## TASK:
Keep only those lines of the records that include the string "window".

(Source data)

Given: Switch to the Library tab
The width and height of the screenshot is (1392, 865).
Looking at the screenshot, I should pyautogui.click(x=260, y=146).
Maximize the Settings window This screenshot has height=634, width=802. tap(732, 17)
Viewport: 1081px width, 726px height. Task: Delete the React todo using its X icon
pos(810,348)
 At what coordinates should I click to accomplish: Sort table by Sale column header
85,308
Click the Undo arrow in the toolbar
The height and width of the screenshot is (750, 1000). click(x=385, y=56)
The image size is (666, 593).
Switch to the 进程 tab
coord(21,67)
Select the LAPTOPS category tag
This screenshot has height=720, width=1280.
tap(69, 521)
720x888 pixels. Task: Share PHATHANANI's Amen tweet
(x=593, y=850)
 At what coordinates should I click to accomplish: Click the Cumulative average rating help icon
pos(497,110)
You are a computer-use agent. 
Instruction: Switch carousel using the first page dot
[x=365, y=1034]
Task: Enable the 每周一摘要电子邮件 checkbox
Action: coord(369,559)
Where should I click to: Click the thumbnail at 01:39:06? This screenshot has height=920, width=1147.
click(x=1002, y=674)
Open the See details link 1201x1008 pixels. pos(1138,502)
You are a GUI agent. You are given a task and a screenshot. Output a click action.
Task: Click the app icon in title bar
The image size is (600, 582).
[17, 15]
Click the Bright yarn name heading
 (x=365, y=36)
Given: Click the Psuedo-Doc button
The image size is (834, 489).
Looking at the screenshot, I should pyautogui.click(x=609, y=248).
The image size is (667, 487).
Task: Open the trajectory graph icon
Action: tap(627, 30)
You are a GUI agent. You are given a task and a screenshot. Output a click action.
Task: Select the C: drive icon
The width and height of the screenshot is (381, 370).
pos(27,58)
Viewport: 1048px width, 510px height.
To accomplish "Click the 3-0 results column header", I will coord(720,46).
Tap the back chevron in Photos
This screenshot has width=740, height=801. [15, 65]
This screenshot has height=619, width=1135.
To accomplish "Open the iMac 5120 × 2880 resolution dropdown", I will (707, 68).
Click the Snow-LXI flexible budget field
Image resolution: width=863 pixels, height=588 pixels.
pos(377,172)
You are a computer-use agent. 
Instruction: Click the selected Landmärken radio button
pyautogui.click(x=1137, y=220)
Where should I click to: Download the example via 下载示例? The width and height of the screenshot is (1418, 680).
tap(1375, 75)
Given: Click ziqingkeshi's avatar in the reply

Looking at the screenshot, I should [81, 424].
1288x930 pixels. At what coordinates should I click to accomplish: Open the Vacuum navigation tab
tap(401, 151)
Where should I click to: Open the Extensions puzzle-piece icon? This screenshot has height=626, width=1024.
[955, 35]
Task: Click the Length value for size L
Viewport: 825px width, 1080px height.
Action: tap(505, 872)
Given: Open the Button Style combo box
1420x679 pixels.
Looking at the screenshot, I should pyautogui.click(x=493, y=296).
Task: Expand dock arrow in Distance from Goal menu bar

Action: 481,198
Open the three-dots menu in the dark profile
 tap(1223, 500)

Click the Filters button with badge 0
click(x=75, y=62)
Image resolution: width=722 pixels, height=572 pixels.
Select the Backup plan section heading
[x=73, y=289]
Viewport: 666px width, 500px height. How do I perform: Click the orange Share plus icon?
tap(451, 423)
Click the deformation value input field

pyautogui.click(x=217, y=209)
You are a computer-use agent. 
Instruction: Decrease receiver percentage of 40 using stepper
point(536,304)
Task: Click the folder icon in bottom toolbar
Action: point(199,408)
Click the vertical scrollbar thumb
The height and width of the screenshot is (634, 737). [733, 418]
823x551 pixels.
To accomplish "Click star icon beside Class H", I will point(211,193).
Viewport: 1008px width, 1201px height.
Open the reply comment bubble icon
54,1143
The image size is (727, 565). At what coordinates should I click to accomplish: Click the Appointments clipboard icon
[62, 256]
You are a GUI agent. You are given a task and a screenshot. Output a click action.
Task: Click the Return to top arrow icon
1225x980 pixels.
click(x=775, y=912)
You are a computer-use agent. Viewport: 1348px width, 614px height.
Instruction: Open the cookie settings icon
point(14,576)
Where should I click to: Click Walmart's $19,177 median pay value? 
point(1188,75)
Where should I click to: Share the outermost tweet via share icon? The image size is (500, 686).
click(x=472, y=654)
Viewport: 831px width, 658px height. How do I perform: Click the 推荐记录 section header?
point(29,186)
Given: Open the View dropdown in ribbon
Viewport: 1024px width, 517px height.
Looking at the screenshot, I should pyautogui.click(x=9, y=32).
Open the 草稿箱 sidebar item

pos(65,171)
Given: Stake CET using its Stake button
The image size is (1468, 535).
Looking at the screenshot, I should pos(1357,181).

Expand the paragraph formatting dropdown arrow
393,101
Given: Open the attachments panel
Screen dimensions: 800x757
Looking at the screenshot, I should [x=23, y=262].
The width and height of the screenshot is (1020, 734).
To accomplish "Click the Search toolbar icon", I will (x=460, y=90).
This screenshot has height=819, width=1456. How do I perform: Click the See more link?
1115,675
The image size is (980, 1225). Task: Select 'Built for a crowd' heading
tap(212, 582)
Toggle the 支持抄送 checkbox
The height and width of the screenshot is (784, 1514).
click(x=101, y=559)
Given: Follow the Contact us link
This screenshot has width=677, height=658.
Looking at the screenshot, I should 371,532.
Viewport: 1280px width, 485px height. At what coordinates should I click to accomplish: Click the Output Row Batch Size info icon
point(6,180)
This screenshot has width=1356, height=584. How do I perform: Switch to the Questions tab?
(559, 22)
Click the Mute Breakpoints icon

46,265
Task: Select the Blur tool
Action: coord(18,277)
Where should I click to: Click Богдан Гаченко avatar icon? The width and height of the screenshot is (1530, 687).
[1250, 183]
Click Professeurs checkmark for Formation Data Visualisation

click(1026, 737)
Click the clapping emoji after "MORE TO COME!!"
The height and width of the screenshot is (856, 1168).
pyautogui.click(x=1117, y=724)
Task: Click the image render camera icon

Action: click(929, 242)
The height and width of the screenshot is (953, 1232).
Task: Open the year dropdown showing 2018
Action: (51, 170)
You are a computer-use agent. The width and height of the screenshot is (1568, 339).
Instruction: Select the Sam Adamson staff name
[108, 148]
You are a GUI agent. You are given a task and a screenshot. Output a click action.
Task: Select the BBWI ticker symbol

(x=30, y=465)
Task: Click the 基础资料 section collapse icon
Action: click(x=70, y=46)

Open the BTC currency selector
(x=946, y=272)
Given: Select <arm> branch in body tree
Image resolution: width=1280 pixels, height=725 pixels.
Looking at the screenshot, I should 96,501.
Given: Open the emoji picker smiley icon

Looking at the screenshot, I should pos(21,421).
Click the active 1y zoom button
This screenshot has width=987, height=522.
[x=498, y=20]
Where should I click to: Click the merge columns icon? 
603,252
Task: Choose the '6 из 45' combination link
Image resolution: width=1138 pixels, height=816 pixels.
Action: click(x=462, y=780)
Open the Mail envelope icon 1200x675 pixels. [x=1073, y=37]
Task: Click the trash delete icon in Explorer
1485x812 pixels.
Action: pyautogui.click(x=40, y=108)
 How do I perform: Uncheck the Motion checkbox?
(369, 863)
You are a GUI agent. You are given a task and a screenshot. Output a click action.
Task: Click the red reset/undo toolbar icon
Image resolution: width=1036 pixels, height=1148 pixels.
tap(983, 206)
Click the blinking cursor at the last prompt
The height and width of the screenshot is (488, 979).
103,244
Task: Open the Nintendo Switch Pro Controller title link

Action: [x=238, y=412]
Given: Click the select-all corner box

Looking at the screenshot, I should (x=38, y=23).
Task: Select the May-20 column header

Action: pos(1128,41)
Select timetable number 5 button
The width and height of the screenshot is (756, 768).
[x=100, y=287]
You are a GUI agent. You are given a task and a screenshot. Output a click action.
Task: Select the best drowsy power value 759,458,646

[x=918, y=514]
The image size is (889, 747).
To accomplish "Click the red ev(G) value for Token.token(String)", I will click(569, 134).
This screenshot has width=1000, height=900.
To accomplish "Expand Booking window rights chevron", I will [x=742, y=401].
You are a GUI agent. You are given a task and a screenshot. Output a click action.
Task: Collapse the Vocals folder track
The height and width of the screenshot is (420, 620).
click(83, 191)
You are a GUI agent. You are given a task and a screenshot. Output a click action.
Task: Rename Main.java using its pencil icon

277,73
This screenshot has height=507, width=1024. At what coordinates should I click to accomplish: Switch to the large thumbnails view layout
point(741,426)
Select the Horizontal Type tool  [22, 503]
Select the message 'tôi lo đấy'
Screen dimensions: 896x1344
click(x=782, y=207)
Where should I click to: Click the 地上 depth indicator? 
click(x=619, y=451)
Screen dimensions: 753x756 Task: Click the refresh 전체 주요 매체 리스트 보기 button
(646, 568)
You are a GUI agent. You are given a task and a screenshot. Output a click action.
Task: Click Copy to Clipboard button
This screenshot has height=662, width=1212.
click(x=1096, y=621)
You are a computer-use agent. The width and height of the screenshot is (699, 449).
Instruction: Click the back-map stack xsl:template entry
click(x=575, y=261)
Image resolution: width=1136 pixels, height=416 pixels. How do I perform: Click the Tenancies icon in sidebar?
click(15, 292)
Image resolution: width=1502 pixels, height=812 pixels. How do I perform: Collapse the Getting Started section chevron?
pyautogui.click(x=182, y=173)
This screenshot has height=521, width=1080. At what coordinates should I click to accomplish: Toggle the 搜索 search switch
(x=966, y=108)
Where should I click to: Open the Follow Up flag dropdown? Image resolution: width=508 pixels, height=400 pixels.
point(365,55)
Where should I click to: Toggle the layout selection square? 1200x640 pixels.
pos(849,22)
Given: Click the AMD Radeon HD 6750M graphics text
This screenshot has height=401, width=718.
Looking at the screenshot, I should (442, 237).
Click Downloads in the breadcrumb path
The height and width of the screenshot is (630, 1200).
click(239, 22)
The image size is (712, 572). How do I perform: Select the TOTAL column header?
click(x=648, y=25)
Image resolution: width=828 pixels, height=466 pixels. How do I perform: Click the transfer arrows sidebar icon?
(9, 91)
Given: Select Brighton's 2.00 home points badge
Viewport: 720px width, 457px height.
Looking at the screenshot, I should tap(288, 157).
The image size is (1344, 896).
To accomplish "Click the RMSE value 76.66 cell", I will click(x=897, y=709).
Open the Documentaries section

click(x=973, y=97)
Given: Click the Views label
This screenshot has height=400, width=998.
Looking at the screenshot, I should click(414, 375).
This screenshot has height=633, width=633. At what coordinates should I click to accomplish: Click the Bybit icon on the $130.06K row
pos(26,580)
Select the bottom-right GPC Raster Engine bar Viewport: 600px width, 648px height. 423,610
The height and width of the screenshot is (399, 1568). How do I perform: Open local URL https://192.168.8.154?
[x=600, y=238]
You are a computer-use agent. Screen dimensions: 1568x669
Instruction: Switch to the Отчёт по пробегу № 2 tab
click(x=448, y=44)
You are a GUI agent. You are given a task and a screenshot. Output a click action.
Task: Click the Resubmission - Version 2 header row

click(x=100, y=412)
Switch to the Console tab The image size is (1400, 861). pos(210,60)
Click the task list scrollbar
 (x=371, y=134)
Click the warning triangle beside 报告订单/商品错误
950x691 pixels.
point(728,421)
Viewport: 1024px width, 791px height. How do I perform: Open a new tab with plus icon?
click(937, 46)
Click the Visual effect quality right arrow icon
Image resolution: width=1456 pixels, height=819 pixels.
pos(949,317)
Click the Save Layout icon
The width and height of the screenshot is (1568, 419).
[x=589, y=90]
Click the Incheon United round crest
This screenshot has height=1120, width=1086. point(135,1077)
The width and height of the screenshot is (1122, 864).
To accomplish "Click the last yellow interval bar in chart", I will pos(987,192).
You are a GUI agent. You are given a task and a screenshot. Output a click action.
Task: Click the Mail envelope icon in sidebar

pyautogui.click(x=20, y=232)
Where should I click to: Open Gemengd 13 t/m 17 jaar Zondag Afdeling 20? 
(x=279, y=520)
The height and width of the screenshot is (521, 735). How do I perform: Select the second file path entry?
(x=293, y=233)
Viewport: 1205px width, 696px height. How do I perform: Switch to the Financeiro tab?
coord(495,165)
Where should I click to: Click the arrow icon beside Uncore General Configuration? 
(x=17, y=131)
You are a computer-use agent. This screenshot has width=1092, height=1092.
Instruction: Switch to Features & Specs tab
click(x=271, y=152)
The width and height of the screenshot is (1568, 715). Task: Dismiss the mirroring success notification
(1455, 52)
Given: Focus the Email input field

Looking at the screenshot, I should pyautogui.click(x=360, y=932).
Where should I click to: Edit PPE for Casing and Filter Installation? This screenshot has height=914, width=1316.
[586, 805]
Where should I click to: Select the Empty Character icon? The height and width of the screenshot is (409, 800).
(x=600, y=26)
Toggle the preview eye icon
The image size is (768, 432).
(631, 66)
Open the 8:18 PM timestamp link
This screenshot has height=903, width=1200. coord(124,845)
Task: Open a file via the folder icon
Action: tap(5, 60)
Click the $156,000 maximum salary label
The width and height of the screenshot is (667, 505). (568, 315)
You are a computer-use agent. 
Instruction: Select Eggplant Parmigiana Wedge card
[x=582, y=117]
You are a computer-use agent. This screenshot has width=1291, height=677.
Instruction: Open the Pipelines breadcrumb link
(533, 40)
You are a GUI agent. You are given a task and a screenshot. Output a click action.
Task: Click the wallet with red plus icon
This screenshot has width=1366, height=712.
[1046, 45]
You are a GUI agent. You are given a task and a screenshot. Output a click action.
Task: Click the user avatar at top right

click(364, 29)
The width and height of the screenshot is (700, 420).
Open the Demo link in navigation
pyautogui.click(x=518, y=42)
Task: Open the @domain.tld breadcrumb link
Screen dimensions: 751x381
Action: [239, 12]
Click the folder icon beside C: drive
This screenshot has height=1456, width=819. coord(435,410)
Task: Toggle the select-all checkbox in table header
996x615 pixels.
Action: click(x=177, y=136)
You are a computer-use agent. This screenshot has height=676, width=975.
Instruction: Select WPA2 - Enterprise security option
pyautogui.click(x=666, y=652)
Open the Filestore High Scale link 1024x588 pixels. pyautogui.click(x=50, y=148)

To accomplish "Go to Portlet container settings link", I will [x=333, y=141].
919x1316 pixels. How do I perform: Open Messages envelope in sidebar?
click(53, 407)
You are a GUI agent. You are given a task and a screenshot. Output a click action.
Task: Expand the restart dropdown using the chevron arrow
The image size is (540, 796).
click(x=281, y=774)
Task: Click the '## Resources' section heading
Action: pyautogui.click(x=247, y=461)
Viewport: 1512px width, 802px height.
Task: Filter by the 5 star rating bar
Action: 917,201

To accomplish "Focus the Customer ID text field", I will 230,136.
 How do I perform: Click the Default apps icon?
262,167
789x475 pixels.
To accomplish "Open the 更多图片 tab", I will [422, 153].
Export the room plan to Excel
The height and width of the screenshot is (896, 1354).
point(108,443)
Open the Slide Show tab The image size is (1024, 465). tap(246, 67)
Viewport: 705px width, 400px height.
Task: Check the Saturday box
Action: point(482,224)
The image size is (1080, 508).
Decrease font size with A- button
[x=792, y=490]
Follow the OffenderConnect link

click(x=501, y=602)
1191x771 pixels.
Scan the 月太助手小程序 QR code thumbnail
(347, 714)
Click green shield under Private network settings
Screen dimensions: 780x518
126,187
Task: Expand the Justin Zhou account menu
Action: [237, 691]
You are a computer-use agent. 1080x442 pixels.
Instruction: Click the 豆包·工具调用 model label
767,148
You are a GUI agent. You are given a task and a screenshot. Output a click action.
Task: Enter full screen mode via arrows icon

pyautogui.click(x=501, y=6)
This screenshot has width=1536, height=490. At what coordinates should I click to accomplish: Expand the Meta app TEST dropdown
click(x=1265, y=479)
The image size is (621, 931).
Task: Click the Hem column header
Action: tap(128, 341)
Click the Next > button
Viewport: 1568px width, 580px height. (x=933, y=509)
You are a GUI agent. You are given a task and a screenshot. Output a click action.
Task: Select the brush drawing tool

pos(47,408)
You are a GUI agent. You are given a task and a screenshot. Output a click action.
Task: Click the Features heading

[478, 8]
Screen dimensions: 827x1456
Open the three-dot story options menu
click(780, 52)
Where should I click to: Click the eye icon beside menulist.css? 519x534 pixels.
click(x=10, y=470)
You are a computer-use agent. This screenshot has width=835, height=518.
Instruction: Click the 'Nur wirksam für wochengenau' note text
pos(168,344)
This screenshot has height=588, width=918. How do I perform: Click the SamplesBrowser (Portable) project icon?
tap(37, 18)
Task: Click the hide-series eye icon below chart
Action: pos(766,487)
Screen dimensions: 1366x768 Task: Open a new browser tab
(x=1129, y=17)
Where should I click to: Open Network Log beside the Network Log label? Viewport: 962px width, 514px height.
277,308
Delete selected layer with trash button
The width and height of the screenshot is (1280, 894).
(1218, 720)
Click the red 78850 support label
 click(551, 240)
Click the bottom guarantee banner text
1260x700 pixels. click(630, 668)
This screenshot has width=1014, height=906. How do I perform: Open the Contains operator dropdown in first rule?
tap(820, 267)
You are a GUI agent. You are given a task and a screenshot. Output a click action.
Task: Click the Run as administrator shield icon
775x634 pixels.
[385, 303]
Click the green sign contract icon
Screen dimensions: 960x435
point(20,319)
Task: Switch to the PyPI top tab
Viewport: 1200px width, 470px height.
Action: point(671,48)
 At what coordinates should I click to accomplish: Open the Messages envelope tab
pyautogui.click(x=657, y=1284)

## RESULT BELOW:
Maximize the Settings window This screenshot has height=634, width=802. tap(732, 17)
To accomplish "Expand Booking window rights chevron", I will [x=742, y=401].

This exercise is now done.